By contrast, no Soviet citizen ever forgot June 22, 1941—the day that Hitler launched Operation Barbarossa, his surprise attack on his Soviet allies. Karlo Stajner, then a prisoner in Norilsk, heard the news on the camp radio:

Suddenly the music was interrupted, and we heard Molotov’s voice speaking of the Nazis’ “treacherous attack” on the Soviet Union. After a few words, the program went off the air. There were about a hundred people in the barracks, but you could have heard a pin drop: we were all staring at one another. Vasily’s neighbor said: “It’s all over for us now.”2

Accustomed to the idea that any major political event was bad for them, political prisoners absorbed the news of the invasion with particular horror.
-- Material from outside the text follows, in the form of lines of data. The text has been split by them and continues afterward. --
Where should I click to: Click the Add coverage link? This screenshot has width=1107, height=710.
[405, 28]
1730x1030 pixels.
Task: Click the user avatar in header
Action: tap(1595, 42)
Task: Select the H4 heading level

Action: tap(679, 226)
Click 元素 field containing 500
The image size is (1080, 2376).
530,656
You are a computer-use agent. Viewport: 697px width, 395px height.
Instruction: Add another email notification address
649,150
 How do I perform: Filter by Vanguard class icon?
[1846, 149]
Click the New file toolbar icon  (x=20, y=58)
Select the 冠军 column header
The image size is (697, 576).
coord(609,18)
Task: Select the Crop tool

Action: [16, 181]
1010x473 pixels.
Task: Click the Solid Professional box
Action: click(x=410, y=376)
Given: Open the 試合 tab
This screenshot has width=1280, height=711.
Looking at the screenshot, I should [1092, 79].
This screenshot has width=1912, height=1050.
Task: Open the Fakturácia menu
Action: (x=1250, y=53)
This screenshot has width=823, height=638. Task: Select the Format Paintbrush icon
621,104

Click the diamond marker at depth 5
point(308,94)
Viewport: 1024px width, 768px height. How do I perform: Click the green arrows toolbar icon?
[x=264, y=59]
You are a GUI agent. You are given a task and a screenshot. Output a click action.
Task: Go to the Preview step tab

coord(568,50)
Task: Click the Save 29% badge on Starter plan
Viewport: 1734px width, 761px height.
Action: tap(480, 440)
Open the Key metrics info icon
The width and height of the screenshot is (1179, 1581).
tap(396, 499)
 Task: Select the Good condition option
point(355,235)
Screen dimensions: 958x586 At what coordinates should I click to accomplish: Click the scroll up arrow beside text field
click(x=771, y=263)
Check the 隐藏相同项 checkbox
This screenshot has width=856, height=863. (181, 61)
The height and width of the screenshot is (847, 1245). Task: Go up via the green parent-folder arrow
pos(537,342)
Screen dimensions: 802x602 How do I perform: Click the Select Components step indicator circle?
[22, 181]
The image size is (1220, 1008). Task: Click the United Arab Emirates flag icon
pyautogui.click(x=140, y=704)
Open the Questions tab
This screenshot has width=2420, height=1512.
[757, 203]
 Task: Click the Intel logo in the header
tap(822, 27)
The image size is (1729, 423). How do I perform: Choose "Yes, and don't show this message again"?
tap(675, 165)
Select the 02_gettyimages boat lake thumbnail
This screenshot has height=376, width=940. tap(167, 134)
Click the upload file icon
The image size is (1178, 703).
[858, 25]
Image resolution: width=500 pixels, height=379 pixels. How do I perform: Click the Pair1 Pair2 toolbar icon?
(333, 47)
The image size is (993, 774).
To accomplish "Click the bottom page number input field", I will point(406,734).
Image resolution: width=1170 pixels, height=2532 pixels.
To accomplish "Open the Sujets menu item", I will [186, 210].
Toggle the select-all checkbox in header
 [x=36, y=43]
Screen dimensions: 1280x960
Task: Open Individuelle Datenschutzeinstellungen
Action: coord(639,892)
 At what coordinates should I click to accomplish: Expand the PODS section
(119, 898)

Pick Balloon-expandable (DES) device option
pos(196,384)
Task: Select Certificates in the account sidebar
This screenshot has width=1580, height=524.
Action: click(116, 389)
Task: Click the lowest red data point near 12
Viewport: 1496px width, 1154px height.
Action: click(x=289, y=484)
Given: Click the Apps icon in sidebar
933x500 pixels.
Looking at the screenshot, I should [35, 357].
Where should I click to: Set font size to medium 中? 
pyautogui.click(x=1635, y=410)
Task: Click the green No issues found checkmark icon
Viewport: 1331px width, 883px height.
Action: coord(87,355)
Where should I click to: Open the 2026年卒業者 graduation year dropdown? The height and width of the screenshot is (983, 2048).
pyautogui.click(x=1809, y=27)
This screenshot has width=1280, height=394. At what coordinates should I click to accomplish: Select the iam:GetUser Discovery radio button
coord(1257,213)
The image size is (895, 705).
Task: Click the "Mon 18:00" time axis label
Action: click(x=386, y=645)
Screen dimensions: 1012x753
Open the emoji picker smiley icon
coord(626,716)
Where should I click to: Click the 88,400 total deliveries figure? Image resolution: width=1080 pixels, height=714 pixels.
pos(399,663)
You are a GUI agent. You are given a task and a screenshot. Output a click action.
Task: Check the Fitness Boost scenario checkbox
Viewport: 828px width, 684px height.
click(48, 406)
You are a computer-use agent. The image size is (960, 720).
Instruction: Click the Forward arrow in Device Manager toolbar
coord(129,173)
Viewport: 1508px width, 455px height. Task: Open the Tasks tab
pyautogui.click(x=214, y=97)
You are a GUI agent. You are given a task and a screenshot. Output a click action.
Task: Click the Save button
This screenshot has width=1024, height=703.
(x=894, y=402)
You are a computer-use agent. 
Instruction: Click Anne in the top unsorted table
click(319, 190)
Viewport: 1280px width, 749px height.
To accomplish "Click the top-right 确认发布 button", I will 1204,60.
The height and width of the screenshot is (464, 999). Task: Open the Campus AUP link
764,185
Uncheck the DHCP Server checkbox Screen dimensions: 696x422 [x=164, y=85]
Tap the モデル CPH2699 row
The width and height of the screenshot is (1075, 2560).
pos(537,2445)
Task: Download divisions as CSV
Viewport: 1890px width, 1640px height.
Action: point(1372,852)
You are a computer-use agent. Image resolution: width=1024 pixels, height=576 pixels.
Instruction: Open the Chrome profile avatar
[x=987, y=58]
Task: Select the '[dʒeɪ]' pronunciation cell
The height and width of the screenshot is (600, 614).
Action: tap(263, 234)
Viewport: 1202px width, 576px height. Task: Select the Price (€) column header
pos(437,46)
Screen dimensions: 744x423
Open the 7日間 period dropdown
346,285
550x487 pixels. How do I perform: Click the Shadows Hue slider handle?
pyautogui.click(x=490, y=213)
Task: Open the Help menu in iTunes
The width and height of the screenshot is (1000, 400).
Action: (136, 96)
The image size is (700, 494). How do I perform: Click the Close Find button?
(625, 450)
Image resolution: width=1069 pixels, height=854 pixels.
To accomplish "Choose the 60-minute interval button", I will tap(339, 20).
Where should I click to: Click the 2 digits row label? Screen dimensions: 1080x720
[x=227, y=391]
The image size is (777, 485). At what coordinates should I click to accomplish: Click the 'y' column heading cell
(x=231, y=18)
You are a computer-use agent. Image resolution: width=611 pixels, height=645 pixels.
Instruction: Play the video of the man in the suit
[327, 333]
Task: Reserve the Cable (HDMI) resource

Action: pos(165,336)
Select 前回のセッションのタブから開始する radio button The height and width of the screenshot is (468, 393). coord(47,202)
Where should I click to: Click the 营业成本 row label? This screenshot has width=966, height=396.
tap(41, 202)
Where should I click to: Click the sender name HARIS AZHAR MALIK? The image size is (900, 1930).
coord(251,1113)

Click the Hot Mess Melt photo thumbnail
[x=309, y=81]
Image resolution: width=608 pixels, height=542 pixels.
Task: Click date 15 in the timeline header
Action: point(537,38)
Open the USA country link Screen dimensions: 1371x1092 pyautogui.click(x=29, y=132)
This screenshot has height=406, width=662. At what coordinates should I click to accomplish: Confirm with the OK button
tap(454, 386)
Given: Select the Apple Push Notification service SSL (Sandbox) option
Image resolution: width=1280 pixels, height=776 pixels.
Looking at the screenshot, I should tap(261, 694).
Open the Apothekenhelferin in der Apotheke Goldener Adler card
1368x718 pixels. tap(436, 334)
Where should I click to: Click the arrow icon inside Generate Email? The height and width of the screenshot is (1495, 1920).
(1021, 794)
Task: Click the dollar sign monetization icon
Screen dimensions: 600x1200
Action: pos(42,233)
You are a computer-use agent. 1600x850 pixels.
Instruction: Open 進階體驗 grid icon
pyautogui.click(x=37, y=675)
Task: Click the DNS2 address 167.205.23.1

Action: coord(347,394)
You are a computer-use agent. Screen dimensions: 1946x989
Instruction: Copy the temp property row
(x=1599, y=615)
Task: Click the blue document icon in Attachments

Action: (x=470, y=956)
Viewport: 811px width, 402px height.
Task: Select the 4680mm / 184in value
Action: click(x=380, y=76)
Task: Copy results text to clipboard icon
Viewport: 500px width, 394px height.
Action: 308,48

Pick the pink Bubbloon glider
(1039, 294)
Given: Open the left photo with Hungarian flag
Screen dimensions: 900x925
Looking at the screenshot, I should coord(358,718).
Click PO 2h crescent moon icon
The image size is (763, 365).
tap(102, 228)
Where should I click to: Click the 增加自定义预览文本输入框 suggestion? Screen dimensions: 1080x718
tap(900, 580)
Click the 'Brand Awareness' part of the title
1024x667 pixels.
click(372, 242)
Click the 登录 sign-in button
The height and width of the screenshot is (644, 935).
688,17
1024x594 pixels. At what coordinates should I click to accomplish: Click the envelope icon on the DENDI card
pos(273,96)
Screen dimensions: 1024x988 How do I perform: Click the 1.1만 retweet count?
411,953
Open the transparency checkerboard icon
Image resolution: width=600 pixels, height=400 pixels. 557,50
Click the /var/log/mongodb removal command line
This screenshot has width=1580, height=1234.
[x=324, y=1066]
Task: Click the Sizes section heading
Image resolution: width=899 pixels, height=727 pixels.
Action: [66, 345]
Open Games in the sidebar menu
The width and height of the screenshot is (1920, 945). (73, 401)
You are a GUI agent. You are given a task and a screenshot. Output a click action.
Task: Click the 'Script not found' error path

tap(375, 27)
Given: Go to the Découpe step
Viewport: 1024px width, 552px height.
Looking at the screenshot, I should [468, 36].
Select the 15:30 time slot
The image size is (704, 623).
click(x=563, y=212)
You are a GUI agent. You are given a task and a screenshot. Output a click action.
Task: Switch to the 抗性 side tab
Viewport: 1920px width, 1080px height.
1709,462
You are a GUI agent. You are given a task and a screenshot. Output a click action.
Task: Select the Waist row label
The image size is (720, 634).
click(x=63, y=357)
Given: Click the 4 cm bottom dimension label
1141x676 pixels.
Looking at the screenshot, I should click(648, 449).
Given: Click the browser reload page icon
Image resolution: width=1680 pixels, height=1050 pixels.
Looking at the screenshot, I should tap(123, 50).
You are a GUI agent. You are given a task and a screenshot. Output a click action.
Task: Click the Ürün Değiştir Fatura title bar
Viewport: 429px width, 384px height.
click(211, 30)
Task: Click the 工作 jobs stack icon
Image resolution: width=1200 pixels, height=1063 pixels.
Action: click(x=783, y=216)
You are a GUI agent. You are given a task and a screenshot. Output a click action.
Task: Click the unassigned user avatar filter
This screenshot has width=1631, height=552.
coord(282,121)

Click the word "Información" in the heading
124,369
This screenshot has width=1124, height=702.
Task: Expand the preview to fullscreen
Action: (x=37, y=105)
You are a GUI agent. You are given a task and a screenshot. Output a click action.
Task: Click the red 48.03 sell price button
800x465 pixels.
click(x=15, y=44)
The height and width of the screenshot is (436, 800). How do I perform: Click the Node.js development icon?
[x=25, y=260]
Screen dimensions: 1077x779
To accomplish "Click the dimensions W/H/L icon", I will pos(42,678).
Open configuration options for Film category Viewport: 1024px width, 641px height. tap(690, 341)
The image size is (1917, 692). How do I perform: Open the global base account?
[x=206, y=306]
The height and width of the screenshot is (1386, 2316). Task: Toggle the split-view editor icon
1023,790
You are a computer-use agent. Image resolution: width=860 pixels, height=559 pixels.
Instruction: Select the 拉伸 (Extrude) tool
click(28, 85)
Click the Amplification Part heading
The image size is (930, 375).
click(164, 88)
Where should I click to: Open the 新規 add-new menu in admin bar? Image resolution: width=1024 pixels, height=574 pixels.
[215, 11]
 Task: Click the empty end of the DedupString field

They were right to do so: “enemies of the people”—now seen as a potential fifth column—were in some cases immediately singled out for increased repression. Some—a so-far unknown number—were executed. Stajner records that on the second day of the war, food supplies were cut: “sugar was eliminated, and even our soap ration was cut in half.” On the third day of the war, all foreign prisoners were rounded up. Stajner, an Austrian citizen (although he considered himself a Yugoslav communist), was re-arrested, removed from his camp, and jailed. The camp prosectuors reopened the investigation into his case.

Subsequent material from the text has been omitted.